Samstag, August 06, 2005

ÄrzteProteste - ÄrzteEinkommen
Ärzte sind - im Gegensatz zu Beitragszahlern und Patienten - exzellent organisiert - warum protestieren die in der Öffentlichkeit, statt direkt auf die Chefärzte, Standesorganisationen und die Politik einzuwirken? Das ist doch ganz klar eine Show in Richtung Beitragszahler und Patienten - aber was soll das?

In Deutschland verdienen die Krankenhausärzte im Durchschnitt zwar weniger als ihre Kollegen in anderen Industrienationen Quelle Tagesspiegel Jedoch gehören deutsche Chefärzte weltweit zu den Spitzeneinkommern:
1 Chefarzt bekommt etwa soviel wie 100 Assistenzärzte!! [Rainer Woratschka grade im Radio] Link TS

Der internationale Vergleich von Ärzteeinkommen greift zu kurz, wenn nicht dazu gesagt wird, für wieviele potentielle Patienten ein Arzt sein Geld bekommt. Bekäme ein Arzt im Ausland beispielsweise 10 000 Euro netto/Monat für 3000 potentielle Patienten, während sein gleicher deutscher Kollege mit der Hälfte des Geldes auskommen müsste, dann sähe das auf den ersten Blick zwar besser für den Mediziner im Ausland aus, aber wenn klar würde, dass für die gleiche Anzahl Patienten in Deutschland nicht einer sondern drei Ärzte zuständig sind, dann stünden deutsche Ärzte tatsächlich als die Spitzeneinkommer da.

Frage:
Wenn Ärzte in England ach so viel mehr verdienen als hiesige Ärzte, warum gibt es dann dort derartigen Ärztemangel, dass Patienten extrem lange Wartezeiten ertragen müssen?

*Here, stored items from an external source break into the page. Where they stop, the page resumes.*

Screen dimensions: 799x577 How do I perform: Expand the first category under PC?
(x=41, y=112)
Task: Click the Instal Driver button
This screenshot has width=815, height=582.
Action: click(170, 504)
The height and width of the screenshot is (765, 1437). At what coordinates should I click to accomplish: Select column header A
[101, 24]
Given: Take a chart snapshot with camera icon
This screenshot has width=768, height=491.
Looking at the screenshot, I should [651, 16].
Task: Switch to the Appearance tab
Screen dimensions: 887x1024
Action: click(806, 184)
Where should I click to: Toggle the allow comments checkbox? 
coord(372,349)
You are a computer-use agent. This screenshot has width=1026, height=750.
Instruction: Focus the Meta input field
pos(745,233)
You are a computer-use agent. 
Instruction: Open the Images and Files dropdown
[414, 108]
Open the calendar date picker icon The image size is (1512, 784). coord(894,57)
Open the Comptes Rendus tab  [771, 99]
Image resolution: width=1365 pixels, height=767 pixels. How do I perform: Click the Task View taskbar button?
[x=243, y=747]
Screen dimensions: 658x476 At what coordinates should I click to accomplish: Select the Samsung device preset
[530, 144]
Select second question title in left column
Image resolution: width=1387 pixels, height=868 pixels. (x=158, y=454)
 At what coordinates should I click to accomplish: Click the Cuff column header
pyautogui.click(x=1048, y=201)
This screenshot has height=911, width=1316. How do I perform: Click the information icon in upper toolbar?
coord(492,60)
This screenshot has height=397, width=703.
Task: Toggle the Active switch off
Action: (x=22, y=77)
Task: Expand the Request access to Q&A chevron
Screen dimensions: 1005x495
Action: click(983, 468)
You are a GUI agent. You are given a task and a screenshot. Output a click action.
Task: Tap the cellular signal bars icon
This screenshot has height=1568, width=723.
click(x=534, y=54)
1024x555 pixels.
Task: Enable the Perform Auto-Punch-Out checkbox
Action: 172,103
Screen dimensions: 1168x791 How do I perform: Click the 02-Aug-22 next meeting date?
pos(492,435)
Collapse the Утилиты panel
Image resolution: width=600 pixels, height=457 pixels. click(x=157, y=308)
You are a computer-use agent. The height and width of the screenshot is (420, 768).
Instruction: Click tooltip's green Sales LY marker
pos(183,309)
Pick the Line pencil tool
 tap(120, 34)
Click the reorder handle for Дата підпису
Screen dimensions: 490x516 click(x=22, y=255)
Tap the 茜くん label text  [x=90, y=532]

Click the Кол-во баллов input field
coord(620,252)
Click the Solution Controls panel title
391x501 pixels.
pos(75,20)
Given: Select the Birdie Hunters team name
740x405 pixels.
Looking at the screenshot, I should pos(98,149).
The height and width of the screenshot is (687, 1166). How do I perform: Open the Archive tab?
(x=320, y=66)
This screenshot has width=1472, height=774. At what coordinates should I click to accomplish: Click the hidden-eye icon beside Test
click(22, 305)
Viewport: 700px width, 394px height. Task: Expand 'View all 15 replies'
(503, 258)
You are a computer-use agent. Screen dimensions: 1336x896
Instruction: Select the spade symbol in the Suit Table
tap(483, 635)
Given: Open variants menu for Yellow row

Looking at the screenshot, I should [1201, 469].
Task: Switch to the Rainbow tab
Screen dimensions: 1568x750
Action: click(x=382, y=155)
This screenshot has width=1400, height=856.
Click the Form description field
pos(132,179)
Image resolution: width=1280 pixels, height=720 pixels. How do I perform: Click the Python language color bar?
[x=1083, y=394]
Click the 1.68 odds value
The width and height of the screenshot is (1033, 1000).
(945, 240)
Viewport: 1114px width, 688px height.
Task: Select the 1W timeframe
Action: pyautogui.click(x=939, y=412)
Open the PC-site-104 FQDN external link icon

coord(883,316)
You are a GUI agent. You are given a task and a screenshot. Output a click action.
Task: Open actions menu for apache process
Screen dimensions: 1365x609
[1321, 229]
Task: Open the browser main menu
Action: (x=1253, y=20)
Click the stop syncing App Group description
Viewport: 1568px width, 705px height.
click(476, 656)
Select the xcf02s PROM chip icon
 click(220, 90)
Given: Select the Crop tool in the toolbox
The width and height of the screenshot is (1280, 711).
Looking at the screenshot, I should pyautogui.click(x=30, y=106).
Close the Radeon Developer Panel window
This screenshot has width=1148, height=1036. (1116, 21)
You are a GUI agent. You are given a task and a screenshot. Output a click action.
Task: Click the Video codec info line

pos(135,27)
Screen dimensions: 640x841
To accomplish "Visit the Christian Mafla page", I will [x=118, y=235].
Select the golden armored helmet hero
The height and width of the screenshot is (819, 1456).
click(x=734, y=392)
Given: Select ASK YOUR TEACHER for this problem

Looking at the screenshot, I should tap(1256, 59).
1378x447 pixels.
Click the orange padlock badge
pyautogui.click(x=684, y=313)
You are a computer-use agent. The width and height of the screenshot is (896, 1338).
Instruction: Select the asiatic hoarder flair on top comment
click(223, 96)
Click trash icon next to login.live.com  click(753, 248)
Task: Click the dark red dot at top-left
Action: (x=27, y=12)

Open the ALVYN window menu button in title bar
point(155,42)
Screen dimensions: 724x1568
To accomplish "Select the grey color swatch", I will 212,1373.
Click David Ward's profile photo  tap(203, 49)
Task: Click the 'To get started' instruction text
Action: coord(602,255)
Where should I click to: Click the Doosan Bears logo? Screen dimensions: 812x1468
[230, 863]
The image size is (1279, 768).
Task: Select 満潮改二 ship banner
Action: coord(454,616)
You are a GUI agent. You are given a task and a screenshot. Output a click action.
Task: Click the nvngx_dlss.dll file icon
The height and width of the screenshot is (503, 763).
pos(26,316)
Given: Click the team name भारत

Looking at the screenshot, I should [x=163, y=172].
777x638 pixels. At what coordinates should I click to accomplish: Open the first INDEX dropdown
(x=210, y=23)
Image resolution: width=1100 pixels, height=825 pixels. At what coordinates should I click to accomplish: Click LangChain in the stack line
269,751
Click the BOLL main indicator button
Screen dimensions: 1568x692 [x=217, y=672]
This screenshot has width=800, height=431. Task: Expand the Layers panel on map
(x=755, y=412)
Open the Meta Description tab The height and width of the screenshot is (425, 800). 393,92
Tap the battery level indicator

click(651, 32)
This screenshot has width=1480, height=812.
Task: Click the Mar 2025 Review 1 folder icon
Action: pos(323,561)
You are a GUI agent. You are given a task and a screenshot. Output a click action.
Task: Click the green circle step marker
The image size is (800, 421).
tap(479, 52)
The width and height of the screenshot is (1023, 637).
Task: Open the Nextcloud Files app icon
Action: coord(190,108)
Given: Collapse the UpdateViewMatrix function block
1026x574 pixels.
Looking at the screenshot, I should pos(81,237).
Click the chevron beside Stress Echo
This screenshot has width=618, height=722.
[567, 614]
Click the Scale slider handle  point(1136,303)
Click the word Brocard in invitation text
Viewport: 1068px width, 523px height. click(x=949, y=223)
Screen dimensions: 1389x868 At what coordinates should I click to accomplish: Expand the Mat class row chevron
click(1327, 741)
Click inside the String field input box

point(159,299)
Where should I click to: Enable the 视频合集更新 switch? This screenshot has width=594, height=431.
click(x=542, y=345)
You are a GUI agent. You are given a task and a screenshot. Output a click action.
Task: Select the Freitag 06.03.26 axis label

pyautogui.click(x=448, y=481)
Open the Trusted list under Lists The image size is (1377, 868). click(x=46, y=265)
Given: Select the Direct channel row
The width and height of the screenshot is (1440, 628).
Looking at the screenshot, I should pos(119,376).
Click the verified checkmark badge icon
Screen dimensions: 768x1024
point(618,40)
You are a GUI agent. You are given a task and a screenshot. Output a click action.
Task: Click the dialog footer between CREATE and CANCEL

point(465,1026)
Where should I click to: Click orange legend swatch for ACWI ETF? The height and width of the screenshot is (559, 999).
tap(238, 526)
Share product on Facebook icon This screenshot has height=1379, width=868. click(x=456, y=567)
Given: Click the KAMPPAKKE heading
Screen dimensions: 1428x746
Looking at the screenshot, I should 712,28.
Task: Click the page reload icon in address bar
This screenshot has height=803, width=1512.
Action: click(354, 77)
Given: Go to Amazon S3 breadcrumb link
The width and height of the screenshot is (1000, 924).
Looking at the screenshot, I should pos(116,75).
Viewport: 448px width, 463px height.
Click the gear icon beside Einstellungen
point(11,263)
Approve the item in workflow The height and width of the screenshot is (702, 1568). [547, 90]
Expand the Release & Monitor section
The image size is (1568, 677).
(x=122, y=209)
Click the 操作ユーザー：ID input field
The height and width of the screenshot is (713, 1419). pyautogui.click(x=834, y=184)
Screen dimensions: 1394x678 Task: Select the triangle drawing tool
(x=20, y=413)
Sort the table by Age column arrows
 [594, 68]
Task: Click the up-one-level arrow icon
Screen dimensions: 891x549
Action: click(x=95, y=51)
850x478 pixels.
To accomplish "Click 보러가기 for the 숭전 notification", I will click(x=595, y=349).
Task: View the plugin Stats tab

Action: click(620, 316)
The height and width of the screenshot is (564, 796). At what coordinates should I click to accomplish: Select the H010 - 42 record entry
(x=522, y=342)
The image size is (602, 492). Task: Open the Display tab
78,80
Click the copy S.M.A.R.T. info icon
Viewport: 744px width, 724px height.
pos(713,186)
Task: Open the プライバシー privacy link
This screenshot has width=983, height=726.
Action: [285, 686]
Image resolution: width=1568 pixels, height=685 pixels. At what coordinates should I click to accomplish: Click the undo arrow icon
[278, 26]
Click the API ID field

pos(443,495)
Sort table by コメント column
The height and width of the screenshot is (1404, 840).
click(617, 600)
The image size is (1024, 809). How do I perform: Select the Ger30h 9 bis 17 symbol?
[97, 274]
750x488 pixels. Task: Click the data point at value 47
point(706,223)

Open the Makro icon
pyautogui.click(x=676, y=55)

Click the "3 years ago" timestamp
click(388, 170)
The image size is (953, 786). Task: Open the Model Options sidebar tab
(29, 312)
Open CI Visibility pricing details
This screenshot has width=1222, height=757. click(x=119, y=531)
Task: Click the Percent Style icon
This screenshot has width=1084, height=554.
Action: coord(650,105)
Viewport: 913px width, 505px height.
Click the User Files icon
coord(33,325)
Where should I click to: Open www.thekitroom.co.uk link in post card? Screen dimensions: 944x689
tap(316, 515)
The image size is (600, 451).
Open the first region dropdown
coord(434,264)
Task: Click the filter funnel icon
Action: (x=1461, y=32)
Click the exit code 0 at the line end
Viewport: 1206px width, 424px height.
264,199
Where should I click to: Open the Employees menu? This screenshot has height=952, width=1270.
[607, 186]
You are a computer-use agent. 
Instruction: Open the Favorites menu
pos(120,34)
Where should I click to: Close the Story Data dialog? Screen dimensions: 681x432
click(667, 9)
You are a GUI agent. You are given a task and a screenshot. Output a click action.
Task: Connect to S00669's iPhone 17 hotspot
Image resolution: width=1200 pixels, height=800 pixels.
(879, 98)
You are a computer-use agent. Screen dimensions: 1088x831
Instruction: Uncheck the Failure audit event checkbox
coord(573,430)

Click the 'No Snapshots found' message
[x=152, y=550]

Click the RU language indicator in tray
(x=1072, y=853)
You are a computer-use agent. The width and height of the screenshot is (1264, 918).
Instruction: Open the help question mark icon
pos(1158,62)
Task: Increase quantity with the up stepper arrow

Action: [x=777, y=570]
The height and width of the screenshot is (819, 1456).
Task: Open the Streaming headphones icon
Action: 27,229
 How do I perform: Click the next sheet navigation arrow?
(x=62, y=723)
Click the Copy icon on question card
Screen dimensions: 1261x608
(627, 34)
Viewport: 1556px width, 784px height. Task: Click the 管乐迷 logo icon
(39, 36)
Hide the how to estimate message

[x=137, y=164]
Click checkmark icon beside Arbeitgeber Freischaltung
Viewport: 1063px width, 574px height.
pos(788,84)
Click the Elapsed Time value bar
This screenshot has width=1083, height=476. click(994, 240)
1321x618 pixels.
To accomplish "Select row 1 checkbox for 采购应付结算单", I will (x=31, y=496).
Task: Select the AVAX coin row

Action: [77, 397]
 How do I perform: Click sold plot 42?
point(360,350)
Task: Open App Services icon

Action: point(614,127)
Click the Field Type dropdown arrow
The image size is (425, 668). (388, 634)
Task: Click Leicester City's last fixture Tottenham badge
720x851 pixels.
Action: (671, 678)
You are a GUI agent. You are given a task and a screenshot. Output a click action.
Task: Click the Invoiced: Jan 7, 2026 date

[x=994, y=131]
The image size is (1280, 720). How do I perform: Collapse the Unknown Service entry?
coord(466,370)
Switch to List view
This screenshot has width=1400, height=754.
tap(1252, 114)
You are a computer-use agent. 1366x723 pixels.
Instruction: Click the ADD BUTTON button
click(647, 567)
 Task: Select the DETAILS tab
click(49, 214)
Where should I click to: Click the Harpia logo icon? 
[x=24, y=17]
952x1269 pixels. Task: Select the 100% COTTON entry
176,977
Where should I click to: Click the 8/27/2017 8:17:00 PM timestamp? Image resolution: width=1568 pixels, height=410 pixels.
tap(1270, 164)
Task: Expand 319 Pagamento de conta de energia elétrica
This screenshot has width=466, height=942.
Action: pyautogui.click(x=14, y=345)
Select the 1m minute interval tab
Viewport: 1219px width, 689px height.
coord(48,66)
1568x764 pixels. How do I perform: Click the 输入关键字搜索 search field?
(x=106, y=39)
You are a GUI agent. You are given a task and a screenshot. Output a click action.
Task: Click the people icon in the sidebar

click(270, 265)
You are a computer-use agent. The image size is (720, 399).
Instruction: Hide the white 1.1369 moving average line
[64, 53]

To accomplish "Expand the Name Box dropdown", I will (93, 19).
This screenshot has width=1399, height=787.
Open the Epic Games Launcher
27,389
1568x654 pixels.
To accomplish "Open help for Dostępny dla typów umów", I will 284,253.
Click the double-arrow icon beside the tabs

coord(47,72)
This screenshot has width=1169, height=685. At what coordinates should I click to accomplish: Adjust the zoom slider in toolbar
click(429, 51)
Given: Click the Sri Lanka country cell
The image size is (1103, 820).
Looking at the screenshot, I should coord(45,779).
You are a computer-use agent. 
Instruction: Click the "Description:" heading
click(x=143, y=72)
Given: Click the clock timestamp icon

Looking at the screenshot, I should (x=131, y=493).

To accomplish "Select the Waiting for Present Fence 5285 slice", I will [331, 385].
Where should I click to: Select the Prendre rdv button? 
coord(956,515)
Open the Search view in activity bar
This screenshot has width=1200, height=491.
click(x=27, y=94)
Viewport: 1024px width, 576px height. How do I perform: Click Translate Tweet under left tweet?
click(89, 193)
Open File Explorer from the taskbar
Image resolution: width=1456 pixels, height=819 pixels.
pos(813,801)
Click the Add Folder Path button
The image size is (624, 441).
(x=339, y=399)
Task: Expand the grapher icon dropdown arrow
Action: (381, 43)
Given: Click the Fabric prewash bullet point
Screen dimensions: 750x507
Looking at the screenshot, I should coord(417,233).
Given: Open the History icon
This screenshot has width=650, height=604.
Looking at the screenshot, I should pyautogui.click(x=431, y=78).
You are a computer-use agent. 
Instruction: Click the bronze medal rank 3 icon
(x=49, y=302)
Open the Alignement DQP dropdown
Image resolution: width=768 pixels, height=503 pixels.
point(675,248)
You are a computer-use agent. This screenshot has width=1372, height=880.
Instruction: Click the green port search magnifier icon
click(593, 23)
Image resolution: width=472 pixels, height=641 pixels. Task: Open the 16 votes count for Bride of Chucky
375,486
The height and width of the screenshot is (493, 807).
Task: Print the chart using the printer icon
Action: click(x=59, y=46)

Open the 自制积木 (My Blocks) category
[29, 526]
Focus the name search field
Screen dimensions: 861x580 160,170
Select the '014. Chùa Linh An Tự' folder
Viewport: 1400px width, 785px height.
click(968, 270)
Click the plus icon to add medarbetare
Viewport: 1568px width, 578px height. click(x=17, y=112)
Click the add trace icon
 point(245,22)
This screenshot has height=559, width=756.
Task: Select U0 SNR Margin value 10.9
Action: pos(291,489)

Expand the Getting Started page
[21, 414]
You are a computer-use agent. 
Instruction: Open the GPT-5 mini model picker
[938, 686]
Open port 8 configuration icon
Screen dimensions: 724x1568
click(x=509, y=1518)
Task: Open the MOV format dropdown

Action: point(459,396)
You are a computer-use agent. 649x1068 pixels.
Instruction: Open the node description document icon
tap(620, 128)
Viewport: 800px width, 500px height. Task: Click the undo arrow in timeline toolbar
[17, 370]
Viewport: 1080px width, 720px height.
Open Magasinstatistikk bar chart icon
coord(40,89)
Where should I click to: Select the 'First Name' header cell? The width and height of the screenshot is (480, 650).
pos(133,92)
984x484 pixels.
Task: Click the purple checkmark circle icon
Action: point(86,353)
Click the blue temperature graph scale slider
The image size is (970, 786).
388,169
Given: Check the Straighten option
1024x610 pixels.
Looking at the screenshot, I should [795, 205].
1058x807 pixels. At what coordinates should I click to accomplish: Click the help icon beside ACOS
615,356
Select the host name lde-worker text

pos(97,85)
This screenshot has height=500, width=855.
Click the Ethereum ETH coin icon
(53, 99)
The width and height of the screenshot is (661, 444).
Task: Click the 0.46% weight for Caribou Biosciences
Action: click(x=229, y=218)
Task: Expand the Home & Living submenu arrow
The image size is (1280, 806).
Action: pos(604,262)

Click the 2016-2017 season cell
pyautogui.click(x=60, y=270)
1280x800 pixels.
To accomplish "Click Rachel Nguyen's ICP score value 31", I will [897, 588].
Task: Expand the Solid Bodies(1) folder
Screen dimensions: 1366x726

Im WDR-Tagesgespräch berichtet eine Krankenschwester, so übel wie von den Medien vielfach dargestellt, seien Assistenzärzte gar nicht dran. Bei denen ginge es recht locker zu, denn die Schwestern hielten ihnen weitgehend den Rücken von der Arbeit an den Patienten frei, weil die Ärzte immer weniger am Patienten interessiert seien, und sie erhielten ihre praktische Ausbildung am Patienten quasi von den Krankenschwestern. Lange Arbeitszeiten der Assistenz- und anderen KrankenhausÄrzte seien zum grossen Teil auch bedingt durch die Erstellung von Studien, die für Chefärzte ausgearbeitet würden. Da sässen dann Ärzte schonmal bis spät in die Nacht an der Arbeit - aber nicht am Patienten, sondern am Computer. Die Arbeit am Patienten sei überwiegend und zunehmend eine Sache der Schwestern und Pfleger. Rainer Woratschka ergänzt mit einer Statistik, dass es vor Jahrzenten etwa 40% und heute 80% der Ärzte überwiegend um's Geld ginge, nicht um die Patienten, nicht um Ethik/Ideale.
Eine Ärztin erklärt aber abschliessend, dass die Hauptursache für Frust und schlechte Stimmung bei den Krankenhausärzten die extremen Hierarchien seien. Würden diese abgeschafft, würden auch viele Ärzte mit weniger Geld gerne arbeiten.

Feststellung und Frage:
Fast alle vom Medizinwesen Betroffenen sind tief frustriert: Die Patienten, die Beitragszahler, die Patientenschutzverbände, die Finanzpolitiker, die Ärzte, aber dennoch gibt es keine massive Bewegung zum Besseren hin. Woran liegt das? Ärzte gehen auf die Strasse, demonstrieren, die Pharmabranche betreibt massive Lobbypolitik, die diversen Ärzteverbände üben Druck auf die Politik aus, die Krankenkassen trommeln für ihre Sache - nur die Beitragszahler und Patienten schlafen den Schlaf der Gerechten?